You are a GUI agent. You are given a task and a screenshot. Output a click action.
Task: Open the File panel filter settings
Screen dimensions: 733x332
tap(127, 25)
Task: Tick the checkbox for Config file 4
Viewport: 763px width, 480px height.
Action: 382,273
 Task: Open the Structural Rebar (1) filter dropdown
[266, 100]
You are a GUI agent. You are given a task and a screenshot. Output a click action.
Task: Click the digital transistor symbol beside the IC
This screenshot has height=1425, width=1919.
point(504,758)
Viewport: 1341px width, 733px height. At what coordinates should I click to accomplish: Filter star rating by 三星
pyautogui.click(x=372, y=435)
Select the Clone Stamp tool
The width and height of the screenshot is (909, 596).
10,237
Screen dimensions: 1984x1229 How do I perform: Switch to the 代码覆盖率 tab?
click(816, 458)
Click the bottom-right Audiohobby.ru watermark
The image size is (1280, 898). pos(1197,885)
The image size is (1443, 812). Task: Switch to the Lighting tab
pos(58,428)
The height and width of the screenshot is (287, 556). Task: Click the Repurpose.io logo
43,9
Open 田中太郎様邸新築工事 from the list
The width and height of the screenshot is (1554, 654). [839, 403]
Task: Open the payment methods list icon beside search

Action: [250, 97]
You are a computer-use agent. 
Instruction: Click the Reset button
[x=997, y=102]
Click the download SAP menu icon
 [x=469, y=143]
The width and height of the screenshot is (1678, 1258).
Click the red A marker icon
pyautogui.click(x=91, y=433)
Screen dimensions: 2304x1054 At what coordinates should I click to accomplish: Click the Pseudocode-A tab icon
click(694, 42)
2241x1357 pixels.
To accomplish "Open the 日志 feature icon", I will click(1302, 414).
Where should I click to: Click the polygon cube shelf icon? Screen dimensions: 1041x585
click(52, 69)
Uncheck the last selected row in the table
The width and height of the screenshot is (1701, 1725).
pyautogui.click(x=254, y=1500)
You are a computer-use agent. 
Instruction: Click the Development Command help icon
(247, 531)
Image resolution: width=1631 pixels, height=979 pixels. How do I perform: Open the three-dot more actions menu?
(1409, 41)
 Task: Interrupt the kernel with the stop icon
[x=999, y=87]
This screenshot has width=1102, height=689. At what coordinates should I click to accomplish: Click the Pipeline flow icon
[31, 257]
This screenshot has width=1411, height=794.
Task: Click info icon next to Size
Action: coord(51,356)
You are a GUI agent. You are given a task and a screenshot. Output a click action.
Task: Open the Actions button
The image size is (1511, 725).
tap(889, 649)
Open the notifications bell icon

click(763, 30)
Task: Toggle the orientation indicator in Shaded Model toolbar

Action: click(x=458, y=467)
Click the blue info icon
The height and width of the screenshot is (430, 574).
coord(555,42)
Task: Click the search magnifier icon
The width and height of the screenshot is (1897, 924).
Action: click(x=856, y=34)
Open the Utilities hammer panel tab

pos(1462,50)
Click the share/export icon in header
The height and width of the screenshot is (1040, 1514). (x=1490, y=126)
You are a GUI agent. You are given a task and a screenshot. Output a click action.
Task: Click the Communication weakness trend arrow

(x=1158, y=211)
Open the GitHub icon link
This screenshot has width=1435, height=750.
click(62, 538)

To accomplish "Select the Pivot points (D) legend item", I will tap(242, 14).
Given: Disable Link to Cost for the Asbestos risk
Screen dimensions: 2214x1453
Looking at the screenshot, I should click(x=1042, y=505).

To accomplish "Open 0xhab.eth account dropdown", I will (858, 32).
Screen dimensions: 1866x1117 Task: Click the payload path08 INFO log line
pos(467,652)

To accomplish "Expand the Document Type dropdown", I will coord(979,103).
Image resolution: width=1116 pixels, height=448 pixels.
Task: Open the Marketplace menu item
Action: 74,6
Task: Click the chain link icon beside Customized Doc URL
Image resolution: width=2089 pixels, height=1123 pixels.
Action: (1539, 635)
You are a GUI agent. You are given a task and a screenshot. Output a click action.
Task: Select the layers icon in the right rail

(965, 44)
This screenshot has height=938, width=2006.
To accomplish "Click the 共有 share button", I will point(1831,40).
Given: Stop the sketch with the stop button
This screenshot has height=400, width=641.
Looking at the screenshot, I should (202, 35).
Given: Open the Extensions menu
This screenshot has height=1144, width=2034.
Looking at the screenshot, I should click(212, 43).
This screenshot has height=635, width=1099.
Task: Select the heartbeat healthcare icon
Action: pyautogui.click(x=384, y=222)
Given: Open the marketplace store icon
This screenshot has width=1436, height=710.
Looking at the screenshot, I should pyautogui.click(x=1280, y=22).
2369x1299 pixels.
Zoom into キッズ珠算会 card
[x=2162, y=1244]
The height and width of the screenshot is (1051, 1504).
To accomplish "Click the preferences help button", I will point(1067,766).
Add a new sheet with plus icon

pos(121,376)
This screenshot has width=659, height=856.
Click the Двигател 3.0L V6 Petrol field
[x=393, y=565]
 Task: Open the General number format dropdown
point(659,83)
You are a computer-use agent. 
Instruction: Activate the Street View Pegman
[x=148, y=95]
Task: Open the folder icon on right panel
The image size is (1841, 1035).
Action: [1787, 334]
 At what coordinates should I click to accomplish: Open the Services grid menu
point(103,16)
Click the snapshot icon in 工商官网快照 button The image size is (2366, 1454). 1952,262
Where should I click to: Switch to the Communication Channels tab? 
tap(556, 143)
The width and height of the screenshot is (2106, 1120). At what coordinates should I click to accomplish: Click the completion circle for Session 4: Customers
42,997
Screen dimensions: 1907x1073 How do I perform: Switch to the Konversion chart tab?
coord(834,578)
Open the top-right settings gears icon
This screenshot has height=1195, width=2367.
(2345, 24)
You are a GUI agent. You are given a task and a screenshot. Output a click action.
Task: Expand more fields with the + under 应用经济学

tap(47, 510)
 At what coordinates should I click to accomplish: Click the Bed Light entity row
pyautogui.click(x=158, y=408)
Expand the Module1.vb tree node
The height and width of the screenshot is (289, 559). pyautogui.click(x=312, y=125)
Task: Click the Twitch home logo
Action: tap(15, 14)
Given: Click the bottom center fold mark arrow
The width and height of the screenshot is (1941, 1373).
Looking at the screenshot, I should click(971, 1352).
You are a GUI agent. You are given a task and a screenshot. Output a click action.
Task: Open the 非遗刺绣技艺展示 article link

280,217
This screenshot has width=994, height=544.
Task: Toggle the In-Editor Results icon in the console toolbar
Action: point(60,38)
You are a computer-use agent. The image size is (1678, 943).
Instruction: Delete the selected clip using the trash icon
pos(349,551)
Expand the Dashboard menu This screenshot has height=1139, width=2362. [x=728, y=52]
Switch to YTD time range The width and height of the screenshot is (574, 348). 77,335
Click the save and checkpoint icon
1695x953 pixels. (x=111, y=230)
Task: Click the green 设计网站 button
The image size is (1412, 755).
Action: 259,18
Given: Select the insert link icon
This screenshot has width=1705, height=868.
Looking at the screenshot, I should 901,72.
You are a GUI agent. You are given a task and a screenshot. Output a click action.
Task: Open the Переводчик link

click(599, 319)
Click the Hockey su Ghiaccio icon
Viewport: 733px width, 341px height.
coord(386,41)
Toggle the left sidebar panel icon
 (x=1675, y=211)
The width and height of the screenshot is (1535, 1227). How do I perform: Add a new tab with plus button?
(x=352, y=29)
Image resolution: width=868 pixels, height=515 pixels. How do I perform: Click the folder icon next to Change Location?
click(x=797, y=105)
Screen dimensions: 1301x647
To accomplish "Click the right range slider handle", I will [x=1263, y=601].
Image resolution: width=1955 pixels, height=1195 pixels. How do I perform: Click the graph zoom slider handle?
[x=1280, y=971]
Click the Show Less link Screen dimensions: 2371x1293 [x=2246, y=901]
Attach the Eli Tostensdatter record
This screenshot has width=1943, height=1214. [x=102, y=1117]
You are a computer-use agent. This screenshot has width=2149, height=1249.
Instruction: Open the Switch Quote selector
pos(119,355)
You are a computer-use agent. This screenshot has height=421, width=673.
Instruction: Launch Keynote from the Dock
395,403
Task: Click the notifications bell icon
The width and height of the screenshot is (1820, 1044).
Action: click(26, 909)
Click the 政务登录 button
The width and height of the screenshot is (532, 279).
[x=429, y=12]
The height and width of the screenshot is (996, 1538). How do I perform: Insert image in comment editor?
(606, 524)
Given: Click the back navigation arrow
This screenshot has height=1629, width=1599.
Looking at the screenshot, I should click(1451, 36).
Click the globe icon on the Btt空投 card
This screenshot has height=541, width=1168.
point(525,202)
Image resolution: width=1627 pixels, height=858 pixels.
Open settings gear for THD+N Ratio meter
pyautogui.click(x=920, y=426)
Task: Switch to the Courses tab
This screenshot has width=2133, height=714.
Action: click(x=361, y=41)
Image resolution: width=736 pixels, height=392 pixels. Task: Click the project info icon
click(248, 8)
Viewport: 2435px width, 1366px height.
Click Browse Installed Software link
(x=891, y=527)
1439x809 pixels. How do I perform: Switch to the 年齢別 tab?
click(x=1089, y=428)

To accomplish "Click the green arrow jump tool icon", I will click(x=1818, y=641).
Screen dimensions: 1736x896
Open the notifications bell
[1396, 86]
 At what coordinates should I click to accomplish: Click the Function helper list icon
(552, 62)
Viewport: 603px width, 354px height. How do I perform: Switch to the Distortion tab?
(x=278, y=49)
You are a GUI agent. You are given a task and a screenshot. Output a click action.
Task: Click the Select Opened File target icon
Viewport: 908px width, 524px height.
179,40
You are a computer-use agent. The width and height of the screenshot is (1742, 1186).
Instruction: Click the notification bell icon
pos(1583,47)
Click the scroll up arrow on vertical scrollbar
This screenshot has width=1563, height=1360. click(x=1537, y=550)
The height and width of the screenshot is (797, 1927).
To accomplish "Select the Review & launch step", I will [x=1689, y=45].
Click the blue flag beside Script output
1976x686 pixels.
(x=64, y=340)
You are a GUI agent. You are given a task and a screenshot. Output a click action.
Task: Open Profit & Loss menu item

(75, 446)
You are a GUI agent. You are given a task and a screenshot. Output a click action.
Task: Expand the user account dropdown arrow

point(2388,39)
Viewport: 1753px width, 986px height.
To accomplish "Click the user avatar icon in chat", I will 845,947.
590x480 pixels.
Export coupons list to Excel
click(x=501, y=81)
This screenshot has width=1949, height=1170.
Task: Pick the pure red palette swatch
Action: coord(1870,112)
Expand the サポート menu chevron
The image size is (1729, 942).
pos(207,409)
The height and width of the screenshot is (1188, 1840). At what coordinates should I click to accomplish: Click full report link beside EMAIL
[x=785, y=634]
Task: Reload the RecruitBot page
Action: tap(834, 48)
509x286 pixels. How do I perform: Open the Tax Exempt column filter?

What is needed: Lines with "computer": return each one from the data above.

Reply to the task:
You are a computer-use agent. 
You are a computer-use agent. 
You are a computer-use agent. 
You are a computer-use agent. The image size is (1678, 943).
You are a computer-use agent. This screenshot has width=2149, height=1249.
You are a computer-use agent. This screenshot has height=421, width=673.
You are a computer-use agent. The width and height of the screenshot is (1742, 1186).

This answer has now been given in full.